Task item | Continue the study text on enterococcal infection and breast cancer incidence, beginning right after its last sentence.

Extract to read |
________

Results: EI was associated with a decreased incidence of BC (OR = 0.60, 95% confidence interval (CI): 0.57 - 0.63) and the difference was statistically significant (P < 2.2 × 10-16). Treatment for EI was controlled for in both EI and noninfected populations. Patients with a prior EI and treated with antibiotics were compared to patients with no history of EI and received antibiotics. Both populations subsequently developed BC. Results remained statistically significant (P < 2.2 × 10-16) with an OR of 0.57 (95% CI: 0.54 - 0.60). In addition to standard matching protocol, obesity was controlled for in both groups by exclusively containing obese patients, but one group with prior EI and the other without. In obese patients, a lower incidence of BC was shown in the infected group compared to the noninfected group. Results were statistically significant (P < 2.2 × 10-16) with an OR of 0.56 (95% CI: 0.53 - 0.58). Age of BC diagnosis with and without a prior EI was analyzed and demonstrated increased BC incidence with increasing age in both groups, but less in the EI group. Incidence of BC based on region was analyzed, which showed lower BC incidence across all regions in the EI group.
Conclusion: This study shows a statistically significant correlation between EI and decreased incidence of BC. Further exploration is needed to identify and understand not only the role of enterococcus in the microbiome, but also the protective mechanism(s) and impact of EI on BC development.
Keywords: Breast cancer; Microbiome; Enterococcus; Infection; Immunology
Introduction | ▴Top |
Breast cancer (BC) is the most common cancer in women worldwide and is the second most common cause of death from cancer in women in the United States [1, 2]. BC is also the most research-funded cancer worldwide, receiving substantially higher grants than any other cancer [3]. The prevalence and impact of BC on patients and their families and friends are wide reaching, which in part helps explain its popularity in research. Recently, BC and the microbiome has been a trending focus of research [4-9]. Many bacteria in the gut microbiota possess genes capable of metabolizing estrogen, suggesting a relevant and important relationship to BC [4, 6, 8]. To further investigate and contribute to this area of research, the objective of this study was to assess the correlation between prior infection with enterococci and risk of BC development.
Enterococci are gram-positive, non-sporulating, facultative anaerobic cocci that form short and medium chains [10]. Enterococci are ubiquitous and can be easily isolated from a broad spectrum of hosts, soil, water, food, plants, and sewage [11]. In humans, enterococci commonly colonize and can be found on the skin, in the oral cavity, and in the large intestine [12]. Enterococci are robust bacteria capable of tolerating a wide range of growth conditions, and as facultative organisms, grow best under reduced or oxygenated conditions [13].

________

Data for analysis |
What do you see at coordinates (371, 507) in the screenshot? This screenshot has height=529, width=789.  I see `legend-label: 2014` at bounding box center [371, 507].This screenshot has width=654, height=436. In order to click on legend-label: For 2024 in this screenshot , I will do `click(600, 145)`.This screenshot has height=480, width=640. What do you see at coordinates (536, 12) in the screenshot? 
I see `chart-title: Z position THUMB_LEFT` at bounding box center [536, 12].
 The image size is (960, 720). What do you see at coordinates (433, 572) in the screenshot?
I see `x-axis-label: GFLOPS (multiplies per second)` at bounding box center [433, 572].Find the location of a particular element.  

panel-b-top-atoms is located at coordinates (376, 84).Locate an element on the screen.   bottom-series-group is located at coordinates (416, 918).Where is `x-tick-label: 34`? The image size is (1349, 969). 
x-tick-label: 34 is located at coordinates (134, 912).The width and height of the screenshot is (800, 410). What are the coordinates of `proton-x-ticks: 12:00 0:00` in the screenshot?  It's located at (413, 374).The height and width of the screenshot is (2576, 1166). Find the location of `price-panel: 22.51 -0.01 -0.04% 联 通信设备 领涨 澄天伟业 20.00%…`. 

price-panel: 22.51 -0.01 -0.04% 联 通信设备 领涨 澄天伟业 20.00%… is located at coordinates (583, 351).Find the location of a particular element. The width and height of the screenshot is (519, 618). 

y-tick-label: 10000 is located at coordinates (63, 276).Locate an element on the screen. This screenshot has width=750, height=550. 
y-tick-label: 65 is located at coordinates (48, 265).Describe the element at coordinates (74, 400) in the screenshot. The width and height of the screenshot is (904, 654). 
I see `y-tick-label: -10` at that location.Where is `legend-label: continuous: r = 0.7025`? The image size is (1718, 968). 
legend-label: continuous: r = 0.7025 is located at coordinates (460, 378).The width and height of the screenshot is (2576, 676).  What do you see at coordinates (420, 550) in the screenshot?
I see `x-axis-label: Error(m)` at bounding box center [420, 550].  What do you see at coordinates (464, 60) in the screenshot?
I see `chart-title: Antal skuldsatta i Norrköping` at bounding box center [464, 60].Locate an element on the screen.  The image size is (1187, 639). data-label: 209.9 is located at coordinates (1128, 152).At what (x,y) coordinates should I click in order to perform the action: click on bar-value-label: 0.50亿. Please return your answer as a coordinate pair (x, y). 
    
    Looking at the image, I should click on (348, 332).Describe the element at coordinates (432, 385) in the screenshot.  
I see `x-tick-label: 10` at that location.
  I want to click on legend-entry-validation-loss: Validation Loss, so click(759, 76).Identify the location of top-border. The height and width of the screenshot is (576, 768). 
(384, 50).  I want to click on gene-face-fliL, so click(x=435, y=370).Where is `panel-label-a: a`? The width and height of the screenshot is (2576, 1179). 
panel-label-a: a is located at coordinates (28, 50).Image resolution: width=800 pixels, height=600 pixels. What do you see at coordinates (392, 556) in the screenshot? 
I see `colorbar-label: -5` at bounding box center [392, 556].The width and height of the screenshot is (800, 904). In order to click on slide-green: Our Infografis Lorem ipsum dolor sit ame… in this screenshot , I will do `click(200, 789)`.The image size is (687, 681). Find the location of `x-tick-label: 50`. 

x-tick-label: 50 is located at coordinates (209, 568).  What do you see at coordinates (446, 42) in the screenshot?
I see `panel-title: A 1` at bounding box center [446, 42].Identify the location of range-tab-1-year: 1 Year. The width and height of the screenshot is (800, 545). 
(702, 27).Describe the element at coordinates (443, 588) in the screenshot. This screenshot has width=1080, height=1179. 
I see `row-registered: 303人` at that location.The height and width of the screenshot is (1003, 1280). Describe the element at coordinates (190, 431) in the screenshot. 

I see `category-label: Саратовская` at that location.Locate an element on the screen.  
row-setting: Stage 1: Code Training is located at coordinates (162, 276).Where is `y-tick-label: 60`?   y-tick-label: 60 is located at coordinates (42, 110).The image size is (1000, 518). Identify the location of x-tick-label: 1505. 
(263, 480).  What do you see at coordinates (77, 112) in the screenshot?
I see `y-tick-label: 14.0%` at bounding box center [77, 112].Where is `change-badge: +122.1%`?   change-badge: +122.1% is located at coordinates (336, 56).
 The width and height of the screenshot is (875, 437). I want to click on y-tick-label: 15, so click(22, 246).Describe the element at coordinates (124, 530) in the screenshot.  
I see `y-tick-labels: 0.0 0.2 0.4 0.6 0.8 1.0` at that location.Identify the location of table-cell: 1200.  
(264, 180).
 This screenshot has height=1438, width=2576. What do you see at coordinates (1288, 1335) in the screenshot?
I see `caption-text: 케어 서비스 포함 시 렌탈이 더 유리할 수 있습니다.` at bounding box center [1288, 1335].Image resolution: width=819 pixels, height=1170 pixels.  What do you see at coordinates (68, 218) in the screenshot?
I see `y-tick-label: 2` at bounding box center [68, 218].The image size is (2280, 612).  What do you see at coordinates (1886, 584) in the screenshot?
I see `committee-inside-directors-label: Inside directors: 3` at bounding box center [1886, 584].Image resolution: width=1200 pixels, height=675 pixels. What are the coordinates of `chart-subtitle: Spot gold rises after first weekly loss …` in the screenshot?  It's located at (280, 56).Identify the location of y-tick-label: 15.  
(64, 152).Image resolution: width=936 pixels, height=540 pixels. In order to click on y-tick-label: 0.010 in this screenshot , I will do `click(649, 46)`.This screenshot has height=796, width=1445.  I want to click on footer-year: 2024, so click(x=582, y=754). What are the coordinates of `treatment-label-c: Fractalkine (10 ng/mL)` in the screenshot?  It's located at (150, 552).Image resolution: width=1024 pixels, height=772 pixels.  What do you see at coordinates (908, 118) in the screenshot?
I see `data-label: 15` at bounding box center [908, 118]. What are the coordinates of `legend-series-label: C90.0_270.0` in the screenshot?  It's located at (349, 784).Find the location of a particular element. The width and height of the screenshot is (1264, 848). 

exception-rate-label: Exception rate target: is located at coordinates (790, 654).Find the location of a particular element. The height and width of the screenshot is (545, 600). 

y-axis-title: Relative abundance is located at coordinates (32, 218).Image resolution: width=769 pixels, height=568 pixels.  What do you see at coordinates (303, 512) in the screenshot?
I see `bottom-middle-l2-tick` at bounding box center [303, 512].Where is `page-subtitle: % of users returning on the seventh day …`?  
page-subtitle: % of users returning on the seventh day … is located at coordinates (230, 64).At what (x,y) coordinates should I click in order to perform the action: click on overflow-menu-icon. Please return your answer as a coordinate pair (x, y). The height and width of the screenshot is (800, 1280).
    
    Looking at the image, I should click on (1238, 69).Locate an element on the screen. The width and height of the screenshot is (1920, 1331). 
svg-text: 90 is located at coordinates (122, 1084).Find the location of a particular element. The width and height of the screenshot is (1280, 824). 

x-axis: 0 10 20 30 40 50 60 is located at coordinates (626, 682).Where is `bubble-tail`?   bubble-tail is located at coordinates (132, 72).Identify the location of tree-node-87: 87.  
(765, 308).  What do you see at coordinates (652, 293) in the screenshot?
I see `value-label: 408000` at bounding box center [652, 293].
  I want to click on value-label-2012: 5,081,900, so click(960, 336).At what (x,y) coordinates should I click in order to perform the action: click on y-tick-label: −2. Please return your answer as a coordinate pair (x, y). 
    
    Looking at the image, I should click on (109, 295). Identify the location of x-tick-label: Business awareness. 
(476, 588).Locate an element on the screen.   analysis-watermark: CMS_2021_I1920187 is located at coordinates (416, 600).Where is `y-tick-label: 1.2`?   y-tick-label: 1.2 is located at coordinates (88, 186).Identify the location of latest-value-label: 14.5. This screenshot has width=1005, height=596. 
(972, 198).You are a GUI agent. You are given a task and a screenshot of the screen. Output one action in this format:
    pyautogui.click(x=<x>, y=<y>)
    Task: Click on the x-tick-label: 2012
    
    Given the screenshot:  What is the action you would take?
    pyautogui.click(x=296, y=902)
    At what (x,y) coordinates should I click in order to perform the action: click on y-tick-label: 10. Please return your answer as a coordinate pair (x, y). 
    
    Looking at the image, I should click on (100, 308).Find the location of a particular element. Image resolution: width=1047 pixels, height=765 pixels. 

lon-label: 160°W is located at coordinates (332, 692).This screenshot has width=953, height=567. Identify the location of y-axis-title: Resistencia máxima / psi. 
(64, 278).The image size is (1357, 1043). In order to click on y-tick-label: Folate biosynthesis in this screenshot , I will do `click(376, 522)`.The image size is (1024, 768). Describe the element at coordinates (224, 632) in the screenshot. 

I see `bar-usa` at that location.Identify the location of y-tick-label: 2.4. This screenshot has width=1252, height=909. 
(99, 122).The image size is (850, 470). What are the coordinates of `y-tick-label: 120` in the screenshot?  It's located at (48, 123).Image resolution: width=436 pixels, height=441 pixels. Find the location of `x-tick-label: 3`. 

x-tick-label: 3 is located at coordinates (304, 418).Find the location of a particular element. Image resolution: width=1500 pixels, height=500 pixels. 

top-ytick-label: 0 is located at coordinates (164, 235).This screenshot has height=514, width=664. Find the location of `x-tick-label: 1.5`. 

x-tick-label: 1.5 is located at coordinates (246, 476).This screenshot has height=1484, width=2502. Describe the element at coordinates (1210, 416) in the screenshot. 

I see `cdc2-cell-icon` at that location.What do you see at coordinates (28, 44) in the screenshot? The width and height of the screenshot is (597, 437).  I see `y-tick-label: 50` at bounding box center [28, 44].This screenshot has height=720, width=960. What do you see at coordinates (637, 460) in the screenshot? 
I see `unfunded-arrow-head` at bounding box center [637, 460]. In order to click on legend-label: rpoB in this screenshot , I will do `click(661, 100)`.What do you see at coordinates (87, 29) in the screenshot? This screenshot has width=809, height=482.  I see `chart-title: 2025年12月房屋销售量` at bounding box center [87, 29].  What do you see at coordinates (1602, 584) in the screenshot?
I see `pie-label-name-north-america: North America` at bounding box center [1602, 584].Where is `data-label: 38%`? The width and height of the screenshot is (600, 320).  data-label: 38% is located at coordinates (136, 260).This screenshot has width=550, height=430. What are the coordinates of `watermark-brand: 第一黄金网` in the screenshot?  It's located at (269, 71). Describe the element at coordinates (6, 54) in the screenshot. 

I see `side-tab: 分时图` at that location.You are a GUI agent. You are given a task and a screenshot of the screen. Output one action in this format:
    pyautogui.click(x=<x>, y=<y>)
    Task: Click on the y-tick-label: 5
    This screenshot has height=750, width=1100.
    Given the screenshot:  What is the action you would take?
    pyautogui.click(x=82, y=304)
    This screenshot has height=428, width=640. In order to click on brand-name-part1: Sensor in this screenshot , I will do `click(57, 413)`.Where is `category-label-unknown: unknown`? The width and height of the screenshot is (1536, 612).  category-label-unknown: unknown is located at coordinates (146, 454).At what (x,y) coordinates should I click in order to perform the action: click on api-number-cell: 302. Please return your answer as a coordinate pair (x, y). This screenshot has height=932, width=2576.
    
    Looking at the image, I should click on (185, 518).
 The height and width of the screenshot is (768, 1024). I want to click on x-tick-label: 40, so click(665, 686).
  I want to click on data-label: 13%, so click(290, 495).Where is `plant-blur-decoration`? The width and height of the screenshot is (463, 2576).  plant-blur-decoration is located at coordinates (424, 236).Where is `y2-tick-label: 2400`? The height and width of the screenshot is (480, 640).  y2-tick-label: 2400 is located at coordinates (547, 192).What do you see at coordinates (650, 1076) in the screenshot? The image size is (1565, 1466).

________

Answer section |
Enterococci do not produce toxins. Instead, their virulence derives from other features such as structure, durability, and antibiotic resistance [14]. Their surface components include a polysaccharide capsule, adhesins, pili, and an aggregation substance. Because enterococci can form biofilms, a favorable environment encourages adherence to catheters, dental prosthetics, and heart valves [12]. This characteristic further facilitates persistent infection. Notoriously, enterococci are intrinsically resistant to a multitude of antibiotics, such as cephalosporins, aminoglycosides, lincosamides, and streptogramins [15]. They are also capable of acquiring and transferring antibiotic resistance through conjugative transposons, or mobile gene elements, which contain genes encoding traits that confer resistance [11].
The majority of enterococcal infections (EIs) are caused by Enterococcus faecalis, and the remaining are caused by Enterococcus faecium. These two species comprise over 90% of the total EIs [10]. The former is more likely to display factors related to overt virulence, however, are also more likely to maintain sensitivity to at least one antibiotic [13]. The latter species, in contrast, distinctly lack overt pathogenicity but are effectively more resistant to even last resort antibiotics [15].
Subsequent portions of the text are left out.